What to produce
Copy out every line of the listing below, changing nothing.

— Begin Stored data —

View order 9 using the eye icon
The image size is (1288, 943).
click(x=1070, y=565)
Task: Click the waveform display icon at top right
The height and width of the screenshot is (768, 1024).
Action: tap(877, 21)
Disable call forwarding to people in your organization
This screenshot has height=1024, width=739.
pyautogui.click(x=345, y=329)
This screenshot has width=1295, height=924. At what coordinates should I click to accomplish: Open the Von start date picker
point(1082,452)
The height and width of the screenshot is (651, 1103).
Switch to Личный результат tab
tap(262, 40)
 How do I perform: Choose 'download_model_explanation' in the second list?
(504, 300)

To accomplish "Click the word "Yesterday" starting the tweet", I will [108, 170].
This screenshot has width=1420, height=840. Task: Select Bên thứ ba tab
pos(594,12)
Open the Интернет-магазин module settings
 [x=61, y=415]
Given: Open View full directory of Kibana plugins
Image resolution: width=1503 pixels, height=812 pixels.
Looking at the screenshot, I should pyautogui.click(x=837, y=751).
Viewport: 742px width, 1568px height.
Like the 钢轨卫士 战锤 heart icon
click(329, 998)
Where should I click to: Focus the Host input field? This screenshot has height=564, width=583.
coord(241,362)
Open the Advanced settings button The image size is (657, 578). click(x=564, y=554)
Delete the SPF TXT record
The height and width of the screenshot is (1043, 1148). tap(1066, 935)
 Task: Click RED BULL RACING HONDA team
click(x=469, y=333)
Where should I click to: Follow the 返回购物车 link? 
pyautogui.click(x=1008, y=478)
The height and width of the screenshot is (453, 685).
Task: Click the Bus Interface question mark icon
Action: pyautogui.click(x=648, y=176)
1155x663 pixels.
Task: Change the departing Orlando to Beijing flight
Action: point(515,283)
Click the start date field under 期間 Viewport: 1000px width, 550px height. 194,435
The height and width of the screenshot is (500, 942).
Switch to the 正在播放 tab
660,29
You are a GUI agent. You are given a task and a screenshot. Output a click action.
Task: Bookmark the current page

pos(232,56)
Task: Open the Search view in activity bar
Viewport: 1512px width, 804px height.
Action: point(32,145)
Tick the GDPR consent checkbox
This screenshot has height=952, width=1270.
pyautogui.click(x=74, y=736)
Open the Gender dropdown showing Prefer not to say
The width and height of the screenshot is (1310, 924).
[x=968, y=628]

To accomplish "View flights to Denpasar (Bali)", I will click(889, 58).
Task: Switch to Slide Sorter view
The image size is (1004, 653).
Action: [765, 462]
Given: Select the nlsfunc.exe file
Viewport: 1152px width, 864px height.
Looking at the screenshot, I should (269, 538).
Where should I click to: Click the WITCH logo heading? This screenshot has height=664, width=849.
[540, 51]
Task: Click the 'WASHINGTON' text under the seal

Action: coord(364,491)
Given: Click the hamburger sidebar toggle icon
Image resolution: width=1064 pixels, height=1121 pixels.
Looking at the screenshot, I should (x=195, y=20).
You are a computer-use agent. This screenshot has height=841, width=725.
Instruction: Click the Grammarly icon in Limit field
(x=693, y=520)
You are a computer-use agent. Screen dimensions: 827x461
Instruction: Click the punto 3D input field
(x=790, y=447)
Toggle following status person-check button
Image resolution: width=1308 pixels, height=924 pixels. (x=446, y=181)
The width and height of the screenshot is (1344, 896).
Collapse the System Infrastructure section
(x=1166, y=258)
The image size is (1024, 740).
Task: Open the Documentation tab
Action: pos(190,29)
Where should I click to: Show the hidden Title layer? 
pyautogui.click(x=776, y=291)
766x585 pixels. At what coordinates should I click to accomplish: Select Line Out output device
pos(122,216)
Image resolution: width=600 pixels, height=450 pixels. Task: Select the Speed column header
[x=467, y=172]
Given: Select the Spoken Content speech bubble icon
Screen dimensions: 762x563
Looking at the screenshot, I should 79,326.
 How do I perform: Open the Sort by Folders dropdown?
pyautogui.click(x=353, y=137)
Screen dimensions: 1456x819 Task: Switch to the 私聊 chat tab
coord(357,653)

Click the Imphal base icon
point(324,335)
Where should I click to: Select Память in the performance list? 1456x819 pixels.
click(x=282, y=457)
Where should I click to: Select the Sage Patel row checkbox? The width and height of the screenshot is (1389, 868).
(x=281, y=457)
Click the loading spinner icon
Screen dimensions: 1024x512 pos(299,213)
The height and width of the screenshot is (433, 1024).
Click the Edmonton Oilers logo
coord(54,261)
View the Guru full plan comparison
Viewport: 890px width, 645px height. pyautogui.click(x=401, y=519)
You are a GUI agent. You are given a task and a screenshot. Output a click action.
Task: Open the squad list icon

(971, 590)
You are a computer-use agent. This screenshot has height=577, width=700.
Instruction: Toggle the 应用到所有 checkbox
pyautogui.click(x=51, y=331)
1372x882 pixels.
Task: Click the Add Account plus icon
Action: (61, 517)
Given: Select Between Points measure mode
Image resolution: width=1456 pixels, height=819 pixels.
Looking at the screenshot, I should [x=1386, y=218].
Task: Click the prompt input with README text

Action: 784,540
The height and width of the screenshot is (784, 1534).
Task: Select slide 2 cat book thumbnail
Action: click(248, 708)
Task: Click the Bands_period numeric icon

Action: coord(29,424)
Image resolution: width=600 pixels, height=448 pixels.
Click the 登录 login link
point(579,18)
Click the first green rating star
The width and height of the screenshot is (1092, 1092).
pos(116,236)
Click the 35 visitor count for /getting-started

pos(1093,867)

— End Stored data —

Result of this exercise
View order 9 using the eye icon
The image size is (1288, 943).
click(x=1070, y=565)
Task: Click the waveform display icon at top right
The height and width of the screenshot is (768, 1024).
Action: tap(877, 21)
Disable call forwarding to people in your organization
This screenshot has height=1024, width=739.
pyautogui.click(x=345, y=329)
This screenshot has width=1295, height=924. At what coordinates should I click to accomplish: Open the Von start date picker
point(1082,452)
The height and width of the screenshot is (651, 1103).
Switch to Личный результат tab
tap(262, 40)
 How do I perform: Choose 'download_model_explanation' in the second list?
(504, 300)

To accomplish "Click the word "Yesterday" starting the tweet", I will [108, 170].
This screenshot has width=1420, height=840. Task: Select Bên thứ ba tab
pos(594,12)
Open the Интернет-магазин module settings
 [x=61, y=415]
Given: Open View full directory of Kibana plugins
Image resolution: width=1503 pixels, height=812 pixels.
Looking at the screenshot, I should pyautogui.click(x=837, y=751).
Viewport: 742px width, 1568px height.
Like the 钢轨卫士 战锤 heart icon
click(329, 998)
Where should I click to: Focus the Host input field? This screenshot has height=564, width=583.
coord(241,362)
Open the Advanced settings button The image size is (657, 578). click(x=564, y=554)
Delete the SPF TXT record
The height and width of the screenshot is (1043, 1148). tap(1066, 935)
 Task: Click RED BULL RACING HONDA team
click(x=469, y=333)
Where should I click to: Follow the 返回购物车 link? 
pyautogui.click(x=1008, y=478)
The height and width of the screenshot is (453, 685).
Task: Click the Bus Interface question mark icon
Action: pyautogui.click(x=648, y=176)
1155x663 pixels.
Task: Change the departing Orlando to Beijing flight
Action: point(515,283)
Click the start date field under 期間 Viewport: 1000px width, 550px height. 194,435
The height and width of the screenshot is (500, 942).
Switch to the 正在播放 tab
660,29
You are a GUI agent. You are given a task and a screenshot. Output a click action.
Task: Bookmark the current page

pos(232,56)
Task: Open the Search view in activity bar
Viewport: 1512px width, 804px height.
Action: point(32,145)
Tick the GDPR consent checkbox
This screenshot has height=952, width=1270.
pyautogui.click(x=74, y=736)
Open the Gender dropdown showing Prefer not to say
The width and height of the screenshot is (1310, 924).
[x=968, y=628]

To accomplish "View flights to Denpasar (Bali)", I will click(889, 58).
Task: Switch to Slide Sorter view
The image size is (1004, 653).
Action: [765, 462]
Given: Select the nlsfunc.exe file
Viewport: 1152px width, 864px height.
Looking at the screenshot, I should (269, 538).
Where should I click to: Click the WITCH logo heading? This screenshot has height=664, width=849.
[540, 51]
Task: Click the 'WASHINGTON' text under the seal

Action: coord(364,491)
Given: Click the hamburger sidebar toggle icon
Image resolution: width=1064 pixels, height=1121 pixels.
Looking at the screenshot, I should (x=195, y=20).
You are a computer-use agent. This screenshot has height=841, width=725.
Instruction: Click the Grammarly icon in Limit field
(x=693, y=520)
You are a computer-use agent. Screen dimensions: 827x461
Instruction: Click the punto 3D input field
(x=790, y=447)
Toggle following status person-check button
Image resolution: width=1308 pixels, height=924 pixels. (x=446, y=181)
The width and height of the screenshot is (1344, 896).
Collapse the System Infrastructure section
(x=1166, y=258)
The image size is (1024, 740).
Task: Open the Documentation tab
Action: pos(190,29)
Where should I click to: Show the hidden Title layer? 
pyautogui.click(x=776, y=291)
766x585 pixels. At what coordinates should I click to accomplish: Select Line Out output device
pos(122,216)
Image resolution: width=600 pixels, height=450 pixels. Task: Select the Speed column header
[x=467, y=172]
Given: Select the Spoken Content speech bubble icon
Screen dimensions: 762x563
Looking at the screenshot, I should 79,326.
 How do I perform: Open the Sort by Folders dropdown?
pyautogui.click(x=353, y=137)
Screen dimensions: 1456x819 Task: Switch to the 私聊 chat tab
coord(357,653)

Click the Imphal base icon
point(324,335)
Where should I click to: Select Память in the performance list? 1456x819 pixels.
click(x=282, y=457)
Where should I click to: Select the Sage Patel row checkbox? The width and height of the screenshot is (1389, 868).
(x=281, y=457)
Click the loading spinner icon
Screen dimensions: 1024x512 pos(299,213)
The height and width of the screenshot is (433, 1024).
Click the Edmonton Oilers logo
coord(54,261)
View the Guru full plan comparison
Viewport: 890px width, 645px height. pyautogui.click(x=401, y=519)
You are a GUI agent. You are given a task and a screenshot. Output a click action.
Task: Open the squad list icon

(971, 590)
You are a computer-use agent. This screenshot has height=577, width=700.
Instruction: Toggle the 应用到所有 checkbox
pyautogui.click(x=51, y=331)
1372x882 pixels.
Task: Click the Add Account plus icon
Action: (61, 517)
Given: Select Between Points measure mode
Image resolution: width=1456 pixels, height=819 pixels.
Looking at the screenshot, I should [x=1386, y=218].
Task: Click the prompt input with README text

Action: 784,540
The height and width of the screenshot is (784, 1534).
Task: Select slide 2 cat book thumbnail
Action: click(248, 708)
Task: Click the Bands_period numeric icon

Action: coord(29,424)
Image resolution: width=600 pixels, height=448 pixels.
Click the 登录 login link
point(579,18)
Click the first green rating star
The width and height of the screenshot is (1092, 1092).
pos(116,236)
Click the 35 visitor count for /getting-started

pos(1093,867)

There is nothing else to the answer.